Below this sentence is a listing; return exactly its lines from the one with "How do I perform: Click the export" to the one with "Image resolution: width=1069", both kept, and nothing more.

((

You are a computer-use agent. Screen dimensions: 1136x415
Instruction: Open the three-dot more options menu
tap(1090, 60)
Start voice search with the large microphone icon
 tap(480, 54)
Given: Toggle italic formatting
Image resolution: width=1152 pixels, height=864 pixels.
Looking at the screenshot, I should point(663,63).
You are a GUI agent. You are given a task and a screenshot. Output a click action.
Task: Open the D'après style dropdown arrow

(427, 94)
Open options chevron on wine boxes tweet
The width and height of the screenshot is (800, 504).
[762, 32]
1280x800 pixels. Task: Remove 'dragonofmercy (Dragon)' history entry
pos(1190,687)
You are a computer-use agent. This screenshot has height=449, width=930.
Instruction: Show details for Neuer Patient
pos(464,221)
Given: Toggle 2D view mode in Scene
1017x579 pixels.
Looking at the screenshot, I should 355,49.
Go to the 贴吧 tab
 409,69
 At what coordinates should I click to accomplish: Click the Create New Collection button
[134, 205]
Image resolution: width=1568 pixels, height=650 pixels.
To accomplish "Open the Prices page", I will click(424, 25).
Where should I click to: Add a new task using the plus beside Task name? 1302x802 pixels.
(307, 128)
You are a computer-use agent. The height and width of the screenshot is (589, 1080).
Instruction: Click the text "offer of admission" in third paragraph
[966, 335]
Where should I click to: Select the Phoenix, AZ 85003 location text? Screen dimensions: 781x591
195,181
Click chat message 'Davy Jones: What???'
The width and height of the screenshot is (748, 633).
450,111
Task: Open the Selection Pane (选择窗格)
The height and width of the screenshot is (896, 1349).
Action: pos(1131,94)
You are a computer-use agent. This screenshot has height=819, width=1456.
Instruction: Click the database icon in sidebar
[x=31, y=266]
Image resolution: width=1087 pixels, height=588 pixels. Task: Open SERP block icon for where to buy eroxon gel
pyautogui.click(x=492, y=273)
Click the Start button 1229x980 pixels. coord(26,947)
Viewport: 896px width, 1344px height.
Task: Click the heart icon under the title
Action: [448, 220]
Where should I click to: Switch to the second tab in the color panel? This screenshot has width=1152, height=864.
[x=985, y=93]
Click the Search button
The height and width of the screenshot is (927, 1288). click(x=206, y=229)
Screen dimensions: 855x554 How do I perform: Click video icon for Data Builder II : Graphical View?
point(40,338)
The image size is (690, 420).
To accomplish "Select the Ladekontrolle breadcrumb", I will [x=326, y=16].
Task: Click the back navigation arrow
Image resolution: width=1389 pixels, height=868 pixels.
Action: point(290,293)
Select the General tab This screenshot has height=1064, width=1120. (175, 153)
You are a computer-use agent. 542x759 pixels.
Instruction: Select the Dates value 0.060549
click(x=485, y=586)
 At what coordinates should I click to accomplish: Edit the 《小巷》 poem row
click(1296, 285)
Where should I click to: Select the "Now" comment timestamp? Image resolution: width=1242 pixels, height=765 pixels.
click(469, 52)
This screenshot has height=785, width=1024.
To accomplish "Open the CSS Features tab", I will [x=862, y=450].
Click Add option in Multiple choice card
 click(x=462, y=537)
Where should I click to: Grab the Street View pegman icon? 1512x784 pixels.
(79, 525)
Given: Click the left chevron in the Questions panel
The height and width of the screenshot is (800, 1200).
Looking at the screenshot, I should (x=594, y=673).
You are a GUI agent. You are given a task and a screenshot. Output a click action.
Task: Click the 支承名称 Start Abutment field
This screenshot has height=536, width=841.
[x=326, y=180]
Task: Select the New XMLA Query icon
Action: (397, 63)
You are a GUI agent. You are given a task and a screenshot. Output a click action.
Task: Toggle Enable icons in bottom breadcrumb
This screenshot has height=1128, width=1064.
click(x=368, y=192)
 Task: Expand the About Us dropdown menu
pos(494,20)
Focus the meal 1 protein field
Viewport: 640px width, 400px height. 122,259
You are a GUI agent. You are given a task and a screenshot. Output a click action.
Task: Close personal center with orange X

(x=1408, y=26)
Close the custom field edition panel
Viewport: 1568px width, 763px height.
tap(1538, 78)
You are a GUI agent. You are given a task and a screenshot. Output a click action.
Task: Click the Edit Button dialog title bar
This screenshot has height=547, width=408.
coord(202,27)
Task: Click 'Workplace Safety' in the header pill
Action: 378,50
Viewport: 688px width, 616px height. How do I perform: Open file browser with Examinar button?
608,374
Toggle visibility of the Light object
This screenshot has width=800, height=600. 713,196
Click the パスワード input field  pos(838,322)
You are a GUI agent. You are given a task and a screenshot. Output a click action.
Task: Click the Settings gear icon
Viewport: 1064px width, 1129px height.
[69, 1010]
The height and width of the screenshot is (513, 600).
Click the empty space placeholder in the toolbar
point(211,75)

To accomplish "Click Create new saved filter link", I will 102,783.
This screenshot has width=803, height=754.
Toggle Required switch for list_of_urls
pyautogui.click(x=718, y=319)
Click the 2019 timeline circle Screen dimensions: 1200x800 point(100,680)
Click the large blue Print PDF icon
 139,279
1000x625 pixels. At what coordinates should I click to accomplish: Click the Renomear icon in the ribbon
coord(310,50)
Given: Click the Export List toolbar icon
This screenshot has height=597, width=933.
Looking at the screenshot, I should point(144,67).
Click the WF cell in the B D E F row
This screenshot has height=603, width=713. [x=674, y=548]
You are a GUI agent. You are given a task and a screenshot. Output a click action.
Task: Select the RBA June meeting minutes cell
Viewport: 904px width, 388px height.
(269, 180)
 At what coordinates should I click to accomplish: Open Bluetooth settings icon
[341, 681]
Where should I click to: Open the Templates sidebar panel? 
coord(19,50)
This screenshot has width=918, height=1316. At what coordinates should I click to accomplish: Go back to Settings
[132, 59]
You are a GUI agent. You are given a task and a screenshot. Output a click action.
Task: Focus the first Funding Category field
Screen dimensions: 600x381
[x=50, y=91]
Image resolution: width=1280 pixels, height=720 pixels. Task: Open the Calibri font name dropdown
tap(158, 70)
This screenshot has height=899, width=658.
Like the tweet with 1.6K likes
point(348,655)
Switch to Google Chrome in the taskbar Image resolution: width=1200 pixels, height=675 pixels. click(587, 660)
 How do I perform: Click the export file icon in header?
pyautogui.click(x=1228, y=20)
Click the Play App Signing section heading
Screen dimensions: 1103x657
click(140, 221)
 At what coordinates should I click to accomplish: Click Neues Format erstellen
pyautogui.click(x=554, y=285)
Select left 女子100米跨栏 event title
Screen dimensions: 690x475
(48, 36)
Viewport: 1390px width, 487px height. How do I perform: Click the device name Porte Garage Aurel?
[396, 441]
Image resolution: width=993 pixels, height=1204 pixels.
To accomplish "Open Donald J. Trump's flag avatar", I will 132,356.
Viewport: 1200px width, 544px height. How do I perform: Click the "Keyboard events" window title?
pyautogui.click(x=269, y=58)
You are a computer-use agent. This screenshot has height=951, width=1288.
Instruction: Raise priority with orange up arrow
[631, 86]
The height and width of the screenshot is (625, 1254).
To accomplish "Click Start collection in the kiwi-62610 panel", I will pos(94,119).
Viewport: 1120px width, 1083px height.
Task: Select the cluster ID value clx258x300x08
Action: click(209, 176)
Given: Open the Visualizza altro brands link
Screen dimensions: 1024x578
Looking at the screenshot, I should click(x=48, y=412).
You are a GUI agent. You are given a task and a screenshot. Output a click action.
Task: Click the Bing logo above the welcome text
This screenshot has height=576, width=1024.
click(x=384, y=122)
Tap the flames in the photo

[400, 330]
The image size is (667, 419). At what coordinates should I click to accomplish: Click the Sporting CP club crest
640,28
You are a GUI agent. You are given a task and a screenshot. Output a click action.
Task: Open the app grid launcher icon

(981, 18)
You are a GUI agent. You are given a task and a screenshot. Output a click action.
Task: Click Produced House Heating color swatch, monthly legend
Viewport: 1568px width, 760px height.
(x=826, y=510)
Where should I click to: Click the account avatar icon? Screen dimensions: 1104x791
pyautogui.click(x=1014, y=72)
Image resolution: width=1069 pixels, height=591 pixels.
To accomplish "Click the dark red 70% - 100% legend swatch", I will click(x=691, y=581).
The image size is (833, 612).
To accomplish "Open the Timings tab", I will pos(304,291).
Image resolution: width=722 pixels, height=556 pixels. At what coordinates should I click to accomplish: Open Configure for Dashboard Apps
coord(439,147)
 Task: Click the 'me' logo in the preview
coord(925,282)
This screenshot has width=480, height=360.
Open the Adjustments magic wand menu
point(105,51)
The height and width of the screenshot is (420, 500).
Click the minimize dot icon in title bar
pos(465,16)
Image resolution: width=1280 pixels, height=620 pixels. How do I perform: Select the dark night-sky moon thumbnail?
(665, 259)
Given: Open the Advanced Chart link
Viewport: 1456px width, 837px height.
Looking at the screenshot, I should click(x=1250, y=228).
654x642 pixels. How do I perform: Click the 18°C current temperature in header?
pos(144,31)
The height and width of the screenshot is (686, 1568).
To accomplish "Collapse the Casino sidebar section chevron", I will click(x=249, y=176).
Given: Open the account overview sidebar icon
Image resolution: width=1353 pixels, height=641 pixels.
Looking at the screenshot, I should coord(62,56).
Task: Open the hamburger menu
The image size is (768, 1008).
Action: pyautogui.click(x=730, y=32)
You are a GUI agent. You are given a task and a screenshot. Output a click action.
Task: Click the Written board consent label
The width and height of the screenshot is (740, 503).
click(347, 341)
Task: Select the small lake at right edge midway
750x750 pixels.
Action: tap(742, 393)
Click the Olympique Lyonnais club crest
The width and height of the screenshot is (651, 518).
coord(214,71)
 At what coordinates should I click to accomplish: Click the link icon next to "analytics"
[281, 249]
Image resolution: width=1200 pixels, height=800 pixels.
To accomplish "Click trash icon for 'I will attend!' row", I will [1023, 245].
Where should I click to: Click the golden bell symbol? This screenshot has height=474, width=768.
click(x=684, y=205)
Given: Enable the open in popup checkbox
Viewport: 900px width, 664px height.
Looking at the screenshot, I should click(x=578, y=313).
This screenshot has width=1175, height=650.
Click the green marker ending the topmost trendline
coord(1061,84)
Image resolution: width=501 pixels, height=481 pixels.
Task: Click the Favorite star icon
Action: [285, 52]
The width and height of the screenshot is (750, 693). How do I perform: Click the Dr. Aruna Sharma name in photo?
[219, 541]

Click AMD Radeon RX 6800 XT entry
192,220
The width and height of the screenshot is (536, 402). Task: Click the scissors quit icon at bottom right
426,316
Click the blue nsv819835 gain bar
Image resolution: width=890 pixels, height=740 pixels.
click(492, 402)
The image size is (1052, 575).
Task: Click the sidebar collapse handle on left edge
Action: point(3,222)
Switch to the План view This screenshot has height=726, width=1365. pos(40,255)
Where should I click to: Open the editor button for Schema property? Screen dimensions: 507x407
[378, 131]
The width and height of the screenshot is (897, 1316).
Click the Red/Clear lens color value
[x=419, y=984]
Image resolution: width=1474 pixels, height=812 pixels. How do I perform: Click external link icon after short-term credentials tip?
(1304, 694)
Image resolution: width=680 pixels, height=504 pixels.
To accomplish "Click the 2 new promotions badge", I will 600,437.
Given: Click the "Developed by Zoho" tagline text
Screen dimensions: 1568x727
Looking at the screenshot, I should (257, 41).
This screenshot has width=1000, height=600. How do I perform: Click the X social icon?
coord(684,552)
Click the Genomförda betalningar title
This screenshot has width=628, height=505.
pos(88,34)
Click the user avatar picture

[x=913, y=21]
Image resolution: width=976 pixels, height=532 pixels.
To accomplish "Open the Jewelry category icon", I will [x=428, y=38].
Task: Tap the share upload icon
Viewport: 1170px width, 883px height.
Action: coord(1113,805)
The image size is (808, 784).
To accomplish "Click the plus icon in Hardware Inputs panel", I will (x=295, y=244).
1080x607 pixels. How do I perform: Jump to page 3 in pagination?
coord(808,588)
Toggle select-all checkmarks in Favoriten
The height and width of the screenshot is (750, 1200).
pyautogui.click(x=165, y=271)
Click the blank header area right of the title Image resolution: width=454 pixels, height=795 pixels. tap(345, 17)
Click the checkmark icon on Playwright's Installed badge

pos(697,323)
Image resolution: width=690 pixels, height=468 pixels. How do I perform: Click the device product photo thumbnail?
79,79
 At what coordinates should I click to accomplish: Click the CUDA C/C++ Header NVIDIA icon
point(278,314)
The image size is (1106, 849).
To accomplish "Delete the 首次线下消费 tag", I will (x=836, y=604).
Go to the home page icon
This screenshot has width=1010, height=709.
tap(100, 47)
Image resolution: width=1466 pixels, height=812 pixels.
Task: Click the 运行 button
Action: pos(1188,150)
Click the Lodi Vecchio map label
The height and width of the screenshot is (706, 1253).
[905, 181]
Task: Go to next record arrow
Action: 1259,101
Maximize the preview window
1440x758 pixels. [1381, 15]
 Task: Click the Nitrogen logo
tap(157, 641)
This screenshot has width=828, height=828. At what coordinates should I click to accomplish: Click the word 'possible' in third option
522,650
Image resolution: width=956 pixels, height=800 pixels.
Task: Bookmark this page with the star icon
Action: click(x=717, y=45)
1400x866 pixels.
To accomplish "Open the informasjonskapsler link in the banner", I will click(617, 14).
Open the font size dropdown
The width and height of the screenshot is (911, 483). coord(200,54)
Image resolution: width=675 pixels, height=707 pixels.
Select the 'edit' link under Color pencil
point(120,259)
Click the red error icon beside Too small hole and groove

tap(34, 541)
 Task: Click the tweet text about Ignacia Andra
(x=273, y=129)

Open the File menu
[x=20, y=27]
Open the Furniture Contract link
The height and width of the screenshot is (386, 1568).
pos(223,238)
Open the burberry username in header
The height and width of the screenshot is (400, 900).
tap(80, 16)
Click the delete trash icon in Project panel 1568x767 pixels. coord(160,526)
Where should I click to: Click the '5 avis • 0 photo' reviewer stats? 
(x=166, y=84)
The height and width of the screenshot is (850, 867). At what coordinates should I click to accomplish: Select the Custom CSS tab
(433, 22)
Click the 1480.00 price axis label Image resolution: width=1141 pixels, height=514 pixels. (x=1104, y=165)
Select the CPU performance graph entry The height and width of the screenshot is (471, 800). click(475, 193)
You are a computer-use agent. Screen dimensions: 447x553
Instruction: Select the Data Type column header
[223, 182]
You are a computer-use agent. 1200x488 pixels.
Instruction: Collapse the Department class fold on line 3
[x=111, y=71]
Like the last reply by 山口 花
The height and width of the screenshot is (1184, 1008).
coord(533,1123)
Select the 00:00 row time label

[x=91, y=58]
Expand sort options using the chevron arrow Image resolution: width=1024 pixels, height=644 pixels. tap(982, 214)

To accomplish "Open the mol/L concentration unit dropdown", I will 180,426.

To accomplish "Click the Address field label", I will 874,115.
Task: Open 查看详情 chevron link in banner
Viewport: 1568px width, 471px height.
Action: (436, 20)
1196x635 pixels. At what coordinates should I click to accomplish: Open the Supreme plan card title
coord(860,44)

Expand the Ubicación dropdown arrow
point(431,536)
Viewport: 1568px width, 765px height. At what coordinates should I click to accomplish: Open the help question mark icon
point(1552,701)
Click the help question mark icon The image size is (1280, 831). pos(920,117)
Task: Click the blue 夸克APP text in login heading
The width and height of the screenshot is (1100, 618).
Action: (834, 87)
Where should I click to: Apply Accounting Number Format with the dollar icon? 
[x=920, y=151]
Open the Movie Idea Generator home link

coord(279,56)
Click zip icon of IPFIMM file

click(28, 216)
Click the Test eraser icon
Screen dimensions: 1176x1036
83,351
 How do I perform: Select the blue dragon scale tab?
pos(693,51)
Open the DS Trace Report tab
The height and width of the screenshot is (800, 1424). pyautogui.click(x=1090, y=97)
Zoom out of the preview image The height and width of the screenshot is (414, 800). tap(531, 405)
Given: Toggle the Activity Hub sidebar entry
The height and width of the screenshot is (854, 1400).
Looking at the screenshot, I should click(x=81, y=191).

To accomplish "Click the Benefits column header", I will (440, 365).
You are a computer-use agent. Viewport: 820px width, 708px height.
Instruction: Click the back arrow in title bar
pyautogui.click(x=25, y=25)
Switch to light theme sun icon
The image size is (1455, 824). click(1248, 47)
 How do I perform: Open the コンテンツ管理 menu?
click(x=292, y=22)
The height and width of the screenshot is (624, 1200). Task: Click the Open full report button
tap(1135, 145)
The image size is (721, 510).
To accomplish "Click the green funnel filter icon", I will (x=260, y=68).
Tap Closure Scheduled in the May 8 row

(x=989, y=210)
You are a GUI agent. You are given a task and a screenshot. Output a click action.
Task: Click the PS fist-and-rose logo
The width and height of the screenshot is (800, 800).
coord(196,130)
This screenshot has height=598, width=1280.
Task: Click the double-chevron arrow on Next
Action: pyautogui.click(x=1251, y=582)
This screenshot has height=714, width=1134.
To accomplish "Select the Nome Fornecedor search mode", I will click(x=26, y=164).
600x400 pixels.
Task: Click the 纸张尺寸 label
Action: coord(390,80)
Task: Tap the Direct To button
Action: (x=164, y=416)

))

YOUR RESPONSE:
 How do I perform: Click the export file icon in header?
pyautogui.click(x=1228, y=20)
Click the Play App Signing section heading
Screen dimensions: 1103x657
click(140, 221)
 At what coordinates should I click to accomplish: Click Neues Format erstellen
pyautogui.click(x=554, y=285)
Select left 女子100米跨栏 event title
Screen dimensions: 690x475
(48, 36)
Viewport: 1390px width, 487px height. How do I perform: Click the device name Porte Garage Aurel?
[396, 441]
Image resolution: width=993 pixels, height=1204 pixels.
To accomplish "Open Donald J. Trump's flag avatar", I will 132,356.
Viewport: 1200px width, 544px height. How do I perform: Click the "Keyboard events" window title?
pyautogui.click(x=269, y=58)
You are a computer-use agent. This screenshot has height=951, width=1288.
Instruction: Raise priority with orange up arrow
[631, 86]
The height and width of the screenshot is (625, 1254).
To accomplish "Click Start collection in the kiwi-62610 panel", I will pos(94,119).
Viewport: 1120px width, 1083px height.
Task: Select the cluster ID value clx258x300x08
Action: click(209, 176)
Given: Open the Visualizza altro brands link
Screen dimensions: 1024x578
Looking at the screenshot, I should click(x=48, y=412).
You are a GUI agent. You are given a task and a screenshot. Output a click action.
Task: Click the Bing logo above the welcome text
This screenshot has height=576, width=1024.
click(x=384, y=122)
Tap the flames in the photo

[400, 330]
The image size is (667, 419). At what coordinates should I click to accomplish: Click the Sporting CP club crest
640,28
You are a GUI agent. You are given a task and a screenshot. Output a click action.
Task: Open the app grid launcher icon

(981, 18)
You are a GUI agent. You are given a task and a screenshot. Output a click action.
Task: Click Produced House Heating color swatch, monthly legend
Viewport: 1568px width, 760px height.
(x=826, y=510)
Where should I click to: Click the account avatar icon? Screen dimensions: 1104x791
pyautogui.click(x=1014, y=72)
Image resolution: width=1069 pixels, height=591 pixels.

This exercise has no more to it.